— Stored items —
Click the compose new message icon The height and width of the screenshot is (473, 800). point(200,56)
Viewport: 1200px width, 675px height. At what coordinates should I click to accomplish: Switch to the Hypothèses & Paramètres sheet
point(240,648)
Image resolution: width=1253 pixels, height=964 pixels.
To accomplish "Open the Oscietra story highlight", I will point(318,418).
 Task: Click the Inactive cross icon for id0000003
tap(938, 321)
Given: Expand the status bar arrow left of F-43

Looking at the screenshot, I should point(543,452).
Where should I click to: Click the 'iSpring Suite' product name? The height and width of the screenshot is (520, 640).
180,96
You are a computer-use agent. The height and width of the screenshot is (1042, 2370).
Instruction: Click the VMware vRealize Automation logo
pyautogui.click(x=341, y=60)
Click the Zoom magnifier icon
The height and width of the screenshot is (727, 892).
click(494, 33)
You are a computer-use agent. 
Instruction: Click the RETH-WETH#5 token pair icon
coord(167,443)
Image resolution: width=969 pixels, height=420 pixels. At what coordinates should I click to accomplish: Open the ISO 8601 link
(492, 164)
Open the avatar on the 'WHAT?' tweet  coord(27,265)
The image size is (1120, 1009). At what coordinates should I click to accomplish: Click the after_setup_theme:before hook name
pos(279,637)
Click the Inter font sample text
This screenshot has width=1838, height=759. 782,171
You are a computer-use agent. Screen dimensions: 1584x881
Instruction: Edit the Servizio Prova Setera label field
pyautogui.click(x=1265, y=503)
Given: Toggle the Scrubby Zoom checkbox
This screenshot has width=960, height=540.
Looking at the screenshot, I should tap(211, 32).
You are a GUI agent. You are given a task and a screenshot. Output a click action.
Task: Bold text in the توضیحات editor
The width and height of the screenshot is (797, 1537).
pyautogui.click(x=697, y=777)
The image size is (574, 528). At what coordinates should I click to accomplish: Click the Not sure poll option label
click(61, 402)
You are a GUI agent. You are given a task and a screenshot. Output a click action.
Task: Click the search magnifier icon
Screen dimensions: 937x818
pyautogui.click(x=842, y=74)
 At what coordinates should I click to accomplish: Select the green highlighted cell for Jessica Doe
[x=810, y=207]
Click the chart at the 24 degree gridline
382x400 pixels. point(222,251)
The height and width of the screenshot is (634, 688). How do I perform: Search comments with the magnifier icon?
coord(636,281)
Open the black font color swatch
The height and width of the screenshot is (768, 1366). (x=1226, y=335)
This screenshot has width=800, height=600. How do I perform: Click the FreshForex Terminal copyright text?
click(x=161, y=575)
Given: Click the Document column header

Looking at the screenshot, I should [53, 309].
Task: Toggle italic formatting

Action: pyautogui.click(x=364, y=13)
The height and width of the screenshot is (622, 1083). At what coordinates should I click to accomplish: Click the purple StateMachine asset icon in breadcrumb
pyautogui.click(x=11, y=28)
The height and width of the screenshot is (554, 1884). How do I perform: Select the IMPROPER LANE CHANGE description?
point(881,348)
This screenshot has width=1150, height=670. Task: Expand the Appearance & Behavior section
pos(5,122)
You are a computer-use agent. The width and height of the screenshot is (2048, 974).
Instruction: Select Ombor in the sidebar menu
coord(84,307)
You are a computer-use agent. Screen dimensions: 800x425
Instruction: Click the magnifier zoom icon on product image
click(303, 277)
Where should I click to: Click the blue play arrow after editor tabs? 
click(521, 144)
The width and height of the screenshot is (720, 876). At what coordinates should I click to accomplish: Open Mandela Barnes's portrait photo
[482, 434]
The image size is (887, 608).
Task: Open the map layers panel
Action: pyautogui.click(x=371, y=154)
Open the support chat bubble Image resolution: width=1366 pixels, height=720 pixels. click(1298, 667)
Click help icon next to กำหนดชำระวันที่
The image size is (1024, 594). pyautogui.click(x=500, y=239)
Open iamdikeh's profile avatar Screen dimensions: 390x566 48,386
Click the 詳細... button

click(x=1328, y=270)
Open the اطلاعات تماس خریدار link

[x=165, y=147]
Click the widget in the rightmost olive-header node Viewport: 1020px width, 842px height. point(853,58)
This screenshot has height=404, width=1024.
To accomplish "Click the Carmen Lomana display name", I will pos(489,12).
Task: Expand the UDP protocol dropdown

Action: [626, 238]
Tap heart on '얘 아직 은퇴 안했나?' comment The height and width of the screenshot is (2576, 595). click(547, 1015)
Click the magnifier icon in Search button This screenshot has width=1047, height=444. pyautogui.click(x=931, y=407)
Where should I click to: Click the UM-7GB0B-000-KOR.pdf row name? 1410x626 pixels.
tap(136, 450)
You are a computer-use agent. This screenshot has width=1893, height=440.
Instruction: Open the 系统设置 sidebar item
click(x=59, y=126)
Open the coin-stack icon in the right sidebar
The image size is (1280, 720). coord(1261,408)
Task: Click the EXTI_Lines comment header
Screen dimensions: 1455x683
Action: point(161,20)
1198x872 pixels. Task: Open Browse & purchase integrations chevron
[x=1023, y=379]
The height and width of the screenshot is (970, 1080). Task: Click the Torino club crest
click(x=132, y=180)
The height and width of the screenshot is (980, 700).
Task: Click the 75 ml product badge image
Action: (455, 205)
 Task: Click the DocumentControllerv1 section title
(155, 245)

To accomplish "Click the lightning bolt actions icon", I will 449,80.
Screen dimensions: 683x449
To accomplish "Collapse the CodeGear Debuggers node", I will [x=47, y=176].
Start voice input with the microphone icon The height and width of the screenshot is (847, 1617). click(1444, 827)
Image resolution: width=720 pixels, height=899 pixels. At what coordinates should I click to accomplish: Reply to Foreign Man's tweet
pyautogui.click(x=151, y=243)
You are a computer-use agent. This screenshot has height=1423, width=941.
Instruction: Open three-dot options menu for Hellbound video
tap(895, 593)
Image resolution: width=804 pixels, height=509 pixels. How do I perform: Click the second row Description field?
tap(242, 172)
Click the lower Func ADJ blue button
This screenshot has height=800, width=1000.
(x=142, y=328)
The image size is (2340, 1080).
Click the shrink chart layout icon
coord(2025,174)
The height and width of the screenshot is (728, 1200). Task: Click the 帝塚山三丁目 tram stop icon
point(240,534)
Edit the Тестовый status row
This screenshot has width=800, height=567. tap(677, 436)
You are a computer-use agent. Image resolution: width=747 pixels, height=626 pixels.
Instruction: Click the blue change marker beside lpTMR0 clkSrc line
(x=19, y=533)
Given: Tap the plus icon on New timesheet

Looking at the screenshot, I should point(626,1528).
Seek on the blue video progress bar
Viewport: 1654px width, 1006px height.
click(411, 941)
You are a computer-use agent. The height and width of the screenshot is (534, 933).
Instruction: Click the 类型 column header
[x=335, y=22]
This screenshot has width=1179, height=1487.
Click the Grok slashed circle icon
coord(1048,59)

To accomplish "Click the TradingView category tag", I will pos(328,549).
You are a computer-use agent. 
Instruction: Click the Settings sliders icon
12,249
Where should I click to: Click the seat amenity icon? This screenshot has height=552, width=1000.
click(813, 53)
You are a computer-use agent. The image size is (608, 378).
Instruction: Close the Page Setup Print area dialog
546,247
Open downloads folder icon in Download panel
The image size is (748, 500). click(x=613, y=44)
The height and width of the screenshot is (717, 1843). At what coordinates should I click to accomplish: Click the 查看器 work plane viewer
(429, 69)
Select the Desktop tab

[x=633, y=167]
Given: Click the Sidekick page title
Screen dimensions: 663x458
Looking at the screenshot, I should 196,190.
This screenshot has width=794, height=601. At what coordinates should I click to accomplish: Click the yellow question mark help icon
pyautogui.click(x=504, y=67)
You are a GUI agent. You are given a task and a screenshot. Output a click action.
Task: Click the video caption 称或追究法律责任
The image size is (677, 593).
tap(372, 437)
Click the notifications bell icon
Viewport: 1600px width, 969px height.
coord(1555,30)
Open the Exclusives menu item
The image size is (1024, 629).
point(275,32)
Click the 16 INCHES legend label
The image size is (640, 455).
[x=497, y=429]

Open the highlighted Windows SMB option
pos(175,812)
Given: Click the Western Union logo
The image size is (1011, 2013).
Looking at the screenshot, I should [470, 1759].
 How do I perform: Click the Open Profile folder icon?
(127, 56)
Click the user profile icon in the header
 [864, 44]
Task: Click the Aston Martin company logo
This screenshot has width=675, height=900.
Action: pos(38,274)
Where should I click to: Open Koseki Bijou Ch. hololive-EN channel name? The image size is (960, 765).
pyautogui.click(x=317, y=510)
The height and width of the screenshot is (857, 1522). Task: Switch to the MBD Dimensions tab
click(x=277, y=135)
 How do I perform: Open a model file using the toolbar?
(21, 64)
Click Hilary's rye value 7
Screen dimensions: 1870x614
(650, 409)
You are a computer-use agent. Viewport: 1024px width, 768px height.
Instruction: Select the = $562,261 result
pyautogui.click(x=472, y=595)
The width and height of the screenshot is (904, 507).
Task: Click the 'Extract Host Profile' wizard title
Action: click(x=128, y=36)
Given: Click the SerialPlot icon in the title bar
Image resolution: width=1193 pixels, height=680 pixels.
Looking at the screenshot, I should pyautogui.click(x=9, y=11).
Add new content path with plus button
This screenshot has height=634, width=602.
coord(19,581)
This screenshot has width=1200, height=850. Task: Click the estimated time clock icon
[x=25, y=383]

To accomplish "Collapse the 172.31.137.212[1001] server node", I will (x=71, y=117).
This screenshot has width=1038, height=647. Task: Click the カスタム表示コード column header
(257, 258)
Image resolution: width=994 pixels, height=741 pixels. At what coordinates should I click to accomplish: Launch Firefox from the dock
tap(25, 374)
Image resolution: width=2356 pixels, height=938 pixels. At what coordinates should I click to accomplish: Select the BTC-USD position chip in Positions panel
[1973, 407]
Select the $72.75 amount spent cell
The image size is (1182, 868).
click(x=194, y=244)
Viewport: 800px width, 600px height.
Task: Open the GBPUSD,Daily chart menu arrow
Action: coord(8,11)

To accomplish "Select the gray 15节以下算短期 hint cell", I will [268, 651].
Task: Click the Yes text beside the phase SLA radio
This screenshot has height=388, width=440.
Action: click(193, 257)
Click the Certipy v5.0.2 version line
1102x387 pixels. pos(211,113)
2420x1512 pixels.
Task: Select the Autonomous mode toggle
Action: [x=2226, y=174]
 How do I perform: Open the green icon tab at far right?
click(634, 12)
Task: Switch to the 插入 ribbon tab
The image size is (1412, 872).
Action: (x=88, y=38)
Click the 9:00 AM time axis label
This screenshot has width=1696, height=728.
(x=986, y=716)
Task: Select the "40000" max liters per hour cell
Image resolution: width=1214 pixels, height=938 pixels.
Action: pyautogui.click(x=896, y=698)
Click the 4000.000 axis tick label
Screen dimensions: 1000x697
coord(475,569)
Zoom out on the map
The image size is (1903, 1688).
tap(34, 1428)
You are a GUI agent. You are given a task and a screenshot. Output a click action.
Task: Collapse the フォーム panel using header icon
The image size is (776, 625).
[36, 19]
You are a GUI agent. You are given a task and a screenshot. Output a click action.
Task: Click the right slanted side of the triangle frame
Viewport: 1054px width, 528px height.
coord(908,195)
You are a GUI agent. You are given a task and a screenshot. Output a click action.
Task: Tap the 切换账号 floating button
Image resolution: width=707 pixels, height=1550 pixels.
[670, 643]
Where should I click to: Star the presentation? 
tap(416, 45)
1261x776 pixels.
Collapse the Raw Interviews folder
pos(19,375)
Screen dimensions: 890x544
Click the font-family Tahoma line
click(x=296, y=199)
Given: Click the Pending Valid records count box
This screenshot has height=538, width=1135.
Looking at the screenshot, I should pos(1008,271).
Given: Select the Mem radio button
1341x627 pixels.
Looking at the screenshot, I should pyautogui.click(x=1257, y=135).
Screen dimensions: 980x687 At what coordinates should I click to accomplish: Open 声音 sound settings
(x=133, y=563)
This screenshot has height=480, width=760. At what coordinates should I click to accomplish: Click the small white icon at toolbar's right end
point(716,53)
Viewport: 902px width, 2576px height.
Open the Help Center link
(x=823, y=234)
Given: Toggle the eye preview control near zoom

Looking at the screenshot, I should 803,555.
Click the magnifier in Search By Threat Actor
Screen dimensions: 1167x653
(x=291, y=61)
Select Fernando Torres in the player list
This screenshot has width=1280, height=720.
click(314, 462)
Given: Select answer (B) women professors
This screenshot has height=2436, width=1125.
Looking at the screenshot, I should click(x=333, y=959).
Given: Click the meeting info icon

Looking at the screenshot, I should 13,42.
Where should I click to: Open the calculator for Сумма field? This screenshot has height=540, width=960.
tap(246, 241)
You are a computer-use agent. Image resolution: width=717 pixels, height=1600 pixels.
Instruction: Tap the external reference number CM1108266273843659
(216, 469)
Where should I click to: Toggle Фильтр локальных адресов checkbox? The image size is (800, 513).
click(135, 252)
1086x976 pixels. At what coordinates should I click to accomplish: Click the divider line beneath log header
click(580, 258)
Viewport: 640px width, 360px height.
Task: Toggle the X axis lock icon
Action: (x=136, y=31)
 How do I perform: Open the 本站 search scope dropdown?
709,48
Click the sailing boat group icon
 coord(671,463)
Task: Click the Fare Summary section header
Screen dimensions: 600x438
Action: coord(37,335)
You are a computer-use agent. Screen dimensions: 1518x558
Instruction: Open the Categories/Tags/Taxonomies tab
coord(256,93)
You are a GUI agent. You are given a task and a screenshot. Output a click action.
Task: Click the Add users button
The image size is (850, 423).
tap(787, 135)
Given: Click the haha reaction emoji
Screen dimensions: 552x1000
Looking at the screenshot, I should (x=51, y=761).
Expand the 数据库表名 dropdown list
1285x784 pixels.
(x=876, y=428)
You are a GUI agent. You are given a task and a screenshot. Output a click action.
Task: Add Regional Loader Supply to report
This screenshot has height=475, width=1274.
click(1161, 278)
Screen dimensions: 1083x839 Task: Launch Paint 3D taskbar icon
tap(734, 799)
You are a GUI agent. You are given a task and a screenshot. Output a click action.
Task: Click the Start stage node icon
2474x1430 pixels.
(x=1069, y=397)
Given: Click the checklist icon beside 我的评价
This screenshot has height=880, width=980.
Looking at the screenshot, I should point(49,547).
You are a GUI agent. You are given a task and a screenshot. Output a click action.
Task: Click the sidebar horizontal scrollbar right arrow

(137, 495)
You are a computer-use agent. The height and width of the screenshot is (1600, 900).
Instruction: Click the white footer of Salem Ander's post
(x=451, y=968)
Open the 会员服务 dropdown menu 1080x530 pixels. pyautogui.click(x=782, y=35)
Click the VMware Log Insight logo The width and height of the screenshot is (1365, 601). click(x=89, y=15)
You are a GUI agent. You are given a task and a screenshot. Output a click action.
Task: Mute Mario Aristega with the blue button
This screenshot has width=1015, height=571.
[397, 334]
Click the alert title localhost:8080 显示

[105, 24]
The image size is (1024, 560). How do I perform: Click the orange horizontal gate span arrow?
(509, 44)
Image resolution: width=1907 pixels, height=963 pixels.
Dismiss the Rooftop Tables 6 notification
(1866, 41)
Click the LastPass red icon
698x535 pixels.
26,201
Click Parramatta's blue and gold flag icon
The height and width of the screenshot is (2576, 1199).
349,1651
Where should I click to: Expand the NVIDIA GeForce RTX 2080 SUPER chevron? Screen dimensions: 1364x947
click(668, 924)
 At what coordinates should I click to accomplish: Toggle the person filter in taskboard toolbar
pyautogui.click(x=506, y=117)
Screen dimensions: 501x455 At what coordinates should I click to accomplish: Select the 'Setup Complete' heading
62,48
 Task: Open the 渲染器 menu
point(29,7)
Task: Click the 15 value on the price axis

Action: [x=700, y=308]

— PROBLEM DESCRIPTION —
Your response should be each line that includes the word "radio", copied from the records.

— FINISHED EXERCISE —
Task: Click the Yes text beside the phase SLA radio
Given: Select the Mem radio button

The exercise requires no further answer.